■ **Prompt**: The answer must be one number: how many lines in the data below include the string "computer".

Stored items from a collection
- Opening Delimiter -
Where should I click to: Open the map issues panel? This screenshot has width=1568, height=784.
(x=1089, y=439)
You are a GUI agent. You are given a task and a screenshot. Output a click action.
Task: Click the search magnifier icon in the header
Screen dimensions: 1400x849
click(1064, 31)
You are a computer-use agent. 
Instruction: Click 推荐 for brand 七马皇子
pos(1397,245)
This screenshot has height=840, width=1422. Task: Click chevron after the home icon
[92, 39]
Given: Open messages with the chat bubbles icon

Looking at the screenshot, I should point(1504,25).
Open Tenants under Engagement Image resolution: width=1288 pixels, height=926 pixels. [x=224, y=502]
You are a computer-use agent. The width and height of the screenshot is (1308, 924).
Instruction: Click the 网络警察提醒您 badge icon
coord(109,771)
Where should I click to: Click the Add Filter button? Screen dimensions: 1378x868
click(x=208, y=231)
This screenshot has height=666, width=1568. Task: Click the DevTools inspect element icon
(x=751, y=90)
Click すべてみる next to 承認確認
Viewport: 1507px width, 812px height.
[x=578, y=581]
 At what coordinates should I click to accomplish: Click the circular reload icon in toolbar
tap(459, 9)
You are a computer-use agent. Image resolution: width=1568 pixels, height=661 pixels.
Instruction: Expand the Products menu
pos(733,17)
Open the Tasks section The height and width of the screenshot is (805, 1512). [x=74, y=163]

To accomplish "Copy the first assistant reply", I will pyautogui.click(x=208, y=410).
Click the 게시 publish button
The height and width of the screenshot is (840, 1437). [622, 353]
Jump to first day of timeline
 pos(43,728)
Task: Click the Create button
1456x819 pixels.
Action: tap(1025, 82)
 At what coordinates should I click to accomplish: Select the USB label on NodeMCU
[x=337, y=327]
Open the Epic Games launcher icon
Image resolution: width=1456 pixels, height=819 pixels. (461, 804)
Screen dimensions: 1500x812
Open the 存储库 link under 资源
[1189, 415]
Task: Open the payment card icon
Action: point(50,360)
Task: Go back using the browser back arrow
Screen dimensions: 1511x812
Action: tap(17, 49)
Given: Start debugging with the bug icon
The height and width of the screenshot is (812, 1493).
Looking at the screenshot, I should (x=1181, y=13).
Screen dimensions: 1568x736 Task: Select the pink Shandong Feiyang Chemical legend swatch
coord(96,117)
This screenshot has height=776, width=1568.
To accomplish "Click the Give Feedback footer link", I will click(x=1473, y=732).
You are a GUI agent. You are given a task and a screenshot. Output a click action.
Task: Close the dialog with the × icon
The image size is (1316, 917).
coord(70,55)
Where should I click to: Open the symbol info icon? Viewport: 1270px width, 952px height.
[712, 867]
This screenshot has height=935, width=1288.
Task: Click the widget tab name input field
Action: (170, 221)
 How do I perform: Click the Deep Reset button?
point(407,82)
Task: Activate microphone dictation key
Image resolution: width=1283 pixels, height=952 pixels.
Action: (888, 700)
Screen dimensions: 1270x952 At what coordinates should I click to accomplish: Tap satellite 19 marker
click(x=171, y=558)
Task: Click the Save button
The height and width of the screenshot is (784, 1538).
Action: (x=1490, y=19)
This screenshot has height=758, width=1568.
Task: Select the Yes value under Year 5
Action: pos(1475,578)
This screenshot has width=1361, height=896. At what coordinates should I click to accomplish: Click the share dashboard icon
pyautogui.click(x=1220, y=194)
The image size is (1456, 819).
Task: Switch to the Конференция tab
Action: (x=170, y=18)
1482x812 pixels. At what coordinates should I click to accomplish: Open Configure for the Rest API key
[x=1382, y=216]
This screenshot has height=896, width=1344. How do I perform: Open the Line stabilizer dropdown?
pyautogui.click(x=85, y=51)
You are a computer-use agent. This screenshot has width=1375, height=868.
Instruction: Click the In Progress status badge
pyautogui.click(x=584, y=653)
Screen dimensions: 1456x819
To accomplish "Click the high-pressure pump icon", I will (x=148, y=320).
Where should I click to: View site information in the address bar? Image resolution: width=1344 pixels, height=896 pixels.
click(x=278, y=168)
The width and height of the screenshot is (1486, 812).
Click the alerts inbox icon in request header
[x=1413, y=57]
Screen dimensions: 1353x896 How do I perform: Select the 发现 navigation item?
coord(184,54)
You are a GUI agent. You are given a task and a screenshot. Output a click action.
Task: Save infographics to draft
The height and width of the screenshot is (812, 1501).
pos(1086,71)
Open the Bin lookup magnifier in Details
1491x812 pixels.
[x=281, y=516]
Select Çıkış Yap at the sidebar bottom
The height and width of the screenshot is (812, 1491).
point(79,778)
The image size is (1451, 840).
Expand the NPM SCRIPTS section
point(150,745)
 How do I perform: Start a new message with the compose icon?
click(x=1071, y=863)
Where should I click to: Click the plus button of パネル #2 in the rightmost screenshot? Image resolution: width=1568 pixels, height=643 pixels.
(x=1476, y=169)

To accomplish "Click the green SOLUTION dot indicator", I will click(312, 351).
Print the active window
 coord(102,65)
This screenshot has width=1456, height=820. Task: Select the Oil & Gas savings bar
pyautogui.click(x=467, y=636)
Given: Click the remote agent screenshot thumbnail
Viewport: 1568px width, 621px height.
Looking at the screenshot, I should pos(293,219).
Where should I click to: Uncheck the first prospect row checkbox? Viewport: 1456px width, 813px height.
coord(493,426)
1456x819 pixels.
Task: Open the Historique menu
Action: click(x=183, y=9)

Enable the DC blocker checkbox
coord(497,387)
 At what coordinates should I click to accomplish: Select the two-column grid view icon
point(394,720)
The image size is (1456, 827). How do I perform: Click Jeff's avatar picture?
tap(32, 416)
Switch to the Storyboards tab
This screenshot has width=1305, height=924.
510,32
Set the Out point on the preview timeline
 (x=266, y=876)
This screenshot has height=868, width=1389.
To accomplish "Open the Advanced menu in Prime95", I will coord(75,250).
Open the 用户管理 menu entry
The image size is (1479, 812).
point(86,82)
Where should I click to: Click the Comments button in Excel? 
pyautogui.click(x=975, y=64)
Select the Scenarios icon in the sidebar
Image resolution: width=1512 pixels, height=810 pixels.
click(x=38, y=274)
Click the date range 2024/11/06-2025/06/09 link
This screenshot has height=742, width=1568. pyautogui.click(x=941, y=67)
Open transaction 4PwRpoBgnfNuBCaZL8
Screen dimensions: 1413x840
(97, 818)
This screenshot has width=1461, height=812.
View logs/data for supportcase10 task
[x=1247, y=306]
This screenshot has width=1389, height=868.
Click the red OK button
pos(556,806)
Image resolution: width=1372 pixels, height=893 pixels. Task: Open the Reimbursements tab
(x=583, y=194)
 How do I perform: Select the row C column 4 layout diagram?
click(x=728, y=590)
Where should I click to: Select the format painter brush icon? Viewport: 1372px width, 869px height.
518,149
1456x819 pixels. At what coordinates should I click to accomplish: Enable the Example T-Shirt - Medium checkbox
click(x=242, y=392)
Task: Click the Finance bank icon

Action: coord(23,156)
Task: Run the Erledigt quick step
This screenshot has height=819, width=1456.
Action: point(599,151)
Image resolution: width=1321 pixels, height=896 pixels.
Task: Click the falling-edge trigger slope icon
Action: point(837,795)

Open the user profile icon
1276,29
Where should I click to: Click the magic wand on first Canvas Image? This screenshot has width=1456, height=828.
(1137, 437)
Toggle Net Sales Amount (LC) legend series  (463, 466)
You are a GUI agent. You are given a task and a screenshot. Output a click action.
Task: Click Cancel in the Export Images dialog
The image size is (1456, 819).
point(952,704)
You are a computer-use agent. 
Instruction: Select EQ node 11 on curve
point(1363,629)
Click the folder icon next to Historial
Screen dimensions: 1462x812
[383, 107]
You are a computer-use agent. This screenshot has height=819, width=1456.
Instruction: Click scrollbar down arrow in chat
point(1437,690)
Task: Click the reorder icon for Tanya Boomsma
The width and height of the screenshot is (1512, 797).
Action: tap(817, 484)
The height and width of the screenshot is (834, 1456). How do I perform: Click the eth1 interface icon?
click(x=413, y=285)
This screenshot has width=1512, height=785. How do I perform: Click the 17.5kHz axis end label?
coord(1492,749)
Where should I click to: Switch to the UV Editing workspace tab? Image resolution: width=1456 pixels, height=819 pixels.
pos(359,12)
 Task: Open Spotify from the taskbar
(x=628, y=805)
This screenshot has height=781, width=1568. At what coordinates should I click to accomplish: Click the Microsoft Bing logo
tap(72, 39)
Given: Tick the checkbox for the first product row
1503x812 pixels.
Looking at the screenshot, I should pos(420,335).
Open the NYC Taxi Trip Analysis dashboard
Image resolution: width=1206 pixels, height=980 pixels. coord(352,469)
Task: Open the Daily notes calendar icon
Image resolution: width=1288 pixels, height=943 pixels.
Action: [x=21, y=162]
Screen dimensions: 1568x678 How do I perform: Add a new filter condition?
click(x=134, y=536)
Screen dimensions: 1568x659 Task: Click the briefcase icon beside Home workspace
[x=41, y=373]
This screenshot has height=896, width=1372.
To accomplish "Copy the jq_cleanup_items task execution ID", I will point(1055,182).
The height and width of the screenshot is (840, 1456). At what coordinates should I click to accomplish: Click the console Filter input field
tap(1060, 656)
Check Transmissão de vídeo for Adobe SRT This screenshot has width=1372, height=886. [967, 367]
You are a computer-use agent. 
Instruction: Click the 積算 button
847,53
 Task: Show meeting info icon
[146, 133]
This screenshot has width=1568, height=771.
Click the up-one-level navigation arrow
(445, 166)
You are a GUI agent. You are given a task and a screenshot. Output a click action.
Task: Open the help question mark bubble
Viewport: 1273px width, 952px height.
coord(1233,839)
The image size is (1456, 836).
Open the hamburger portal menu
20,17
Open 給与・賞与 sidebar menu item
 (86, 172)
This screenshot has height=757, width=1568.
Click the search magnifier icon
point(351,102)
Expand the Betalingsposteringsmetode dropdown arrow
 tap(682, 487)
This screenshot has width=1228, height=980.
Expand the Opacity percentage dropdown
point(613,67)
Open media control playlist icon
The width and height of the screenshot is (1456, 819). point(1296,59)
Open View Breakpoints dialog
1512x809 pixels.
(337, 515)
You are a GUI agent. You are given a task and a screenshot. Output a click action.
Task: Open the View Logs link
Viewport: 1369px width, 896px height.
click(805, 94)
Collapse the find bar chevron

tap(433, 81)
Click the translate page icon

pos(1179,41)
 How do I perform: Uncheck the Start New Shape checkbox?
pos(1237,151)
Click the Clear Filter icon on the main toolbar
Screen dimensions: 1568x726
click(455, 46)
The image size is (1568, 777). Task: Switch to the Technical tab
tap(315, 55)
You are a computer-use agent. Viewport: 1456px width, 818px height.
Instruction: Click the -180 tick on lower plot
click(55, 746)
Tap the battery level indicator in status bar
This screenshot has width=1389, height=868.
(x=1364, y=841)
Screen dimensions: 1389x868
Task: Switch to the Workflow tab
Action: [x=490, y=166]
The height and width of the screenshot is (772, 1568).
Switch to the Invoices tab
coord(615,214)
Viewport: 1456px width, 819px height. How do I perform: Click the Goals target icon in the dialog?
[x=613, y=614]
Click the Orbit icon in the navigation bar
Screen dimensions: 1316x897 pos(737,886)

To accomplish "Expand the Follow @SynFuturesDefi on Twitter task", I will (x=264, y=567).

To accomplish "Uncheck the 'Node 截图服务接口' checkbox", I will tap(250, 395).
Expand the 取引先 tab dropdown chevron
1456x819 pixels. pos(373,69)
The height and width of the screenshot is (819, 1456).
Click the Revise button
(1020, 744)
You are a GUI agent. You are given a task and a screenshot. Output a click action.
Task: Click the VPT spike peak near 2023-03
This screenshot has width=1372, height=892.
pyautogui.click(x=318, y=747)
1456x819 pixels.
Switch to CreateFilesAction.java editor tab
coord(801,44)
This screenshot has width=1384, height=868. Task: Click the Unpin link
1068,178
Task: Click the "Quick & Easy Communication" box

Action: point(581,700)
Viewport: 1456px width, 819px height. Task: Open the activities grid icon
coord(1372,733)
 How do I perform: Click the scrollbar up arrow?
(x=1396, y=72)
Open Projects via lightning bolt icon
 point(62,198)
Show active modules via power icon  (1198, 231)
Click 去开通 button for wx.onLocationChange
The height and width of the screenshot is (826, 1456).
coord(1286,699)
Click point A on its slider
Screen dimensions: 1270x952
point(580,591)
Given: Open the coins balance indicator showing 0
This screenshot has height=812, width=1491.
- Closing Delimiter -
■ **Solution**: 8